> [Your objective]:
Your answer must be the lines of the entries below, exactly as written, from the first line through the line containing "Given: Click the new_supermarket".

Dataset entries
__________________________________________________

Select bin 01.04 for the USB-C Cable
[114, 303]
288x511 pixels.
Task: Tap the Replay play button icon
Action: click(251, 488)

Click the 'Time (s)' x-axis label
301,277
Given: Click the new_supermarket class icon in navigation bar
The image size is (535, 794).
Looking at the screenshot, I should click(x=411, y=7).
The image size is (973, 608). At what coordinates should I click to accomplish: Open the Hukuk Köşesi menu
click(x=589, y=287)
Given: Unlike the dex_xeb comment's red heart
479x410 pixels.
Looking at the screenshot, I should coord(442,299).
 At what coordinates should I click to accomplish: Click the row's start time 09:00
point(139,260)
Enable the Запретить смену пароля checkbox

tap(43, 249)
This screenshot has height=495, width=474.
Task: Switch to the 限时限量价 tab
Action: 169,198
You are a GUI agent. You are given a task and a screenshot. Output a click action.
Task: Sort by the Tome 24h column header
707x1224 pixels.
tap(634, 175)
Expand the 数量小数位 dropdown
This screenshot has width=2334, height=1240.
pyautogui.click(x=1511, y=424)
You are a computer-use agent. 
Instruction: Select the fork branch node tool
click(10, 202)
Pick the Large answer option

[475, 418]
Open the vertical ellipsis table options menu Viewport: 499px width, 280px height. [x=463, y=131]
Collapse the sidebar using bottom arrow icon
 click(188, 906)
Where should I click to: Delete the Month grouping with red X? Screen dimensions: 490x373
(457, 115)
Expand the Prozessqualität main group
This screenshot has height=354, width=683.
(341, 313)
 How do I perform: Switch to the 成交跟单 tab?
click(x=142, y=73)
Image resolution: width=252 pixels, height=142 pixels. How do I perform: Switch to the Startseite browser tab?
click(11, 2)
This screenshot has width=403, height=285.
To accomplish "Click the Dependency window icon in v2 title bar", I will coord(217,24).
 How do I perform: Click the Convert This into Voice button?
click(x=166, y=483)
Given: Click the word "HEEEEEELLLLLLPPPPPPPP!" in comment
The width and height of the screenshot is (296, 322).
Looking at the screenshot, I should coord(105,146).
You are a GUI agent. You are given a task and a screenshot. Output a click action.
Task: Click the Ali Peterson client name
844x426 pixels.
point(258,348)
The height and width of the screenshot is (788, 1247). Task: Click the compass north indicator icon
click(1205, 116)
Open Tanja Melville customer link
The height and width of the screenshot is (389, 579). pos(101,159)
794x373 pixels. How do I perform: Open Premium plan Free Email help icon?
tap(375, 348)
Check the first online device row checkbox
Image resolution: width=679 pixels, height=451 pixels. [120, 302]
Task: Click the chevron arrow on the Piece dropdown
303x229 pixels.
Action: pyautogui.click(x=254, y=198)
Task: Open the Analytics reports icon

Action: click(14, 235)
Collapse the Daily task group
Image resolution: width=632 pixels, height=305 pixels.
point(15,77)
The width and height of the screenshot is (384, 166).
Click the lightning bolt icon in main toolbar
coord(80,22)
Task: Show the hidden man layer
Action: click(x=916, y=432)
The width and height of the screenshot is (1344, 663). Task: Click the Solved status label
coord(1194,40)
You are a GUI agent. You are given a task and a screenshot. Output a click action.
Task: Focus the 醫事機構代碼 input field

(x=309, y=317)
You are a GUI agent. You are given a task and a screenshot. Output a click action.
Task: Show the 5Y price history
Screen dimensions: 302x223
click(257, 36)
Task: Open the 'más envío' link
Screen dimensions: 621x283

__________________________________________________

> [Answer space]:
Select bin 01.04 for the USB-C Cable
[114, 303]
288x511 pixels.
Task: Tap the Replay play button icon
Action: click(251, 488)

Click the 'Time (s)' x-axis label
301,277
Given: Click the new_supermarket class icon in navigation bar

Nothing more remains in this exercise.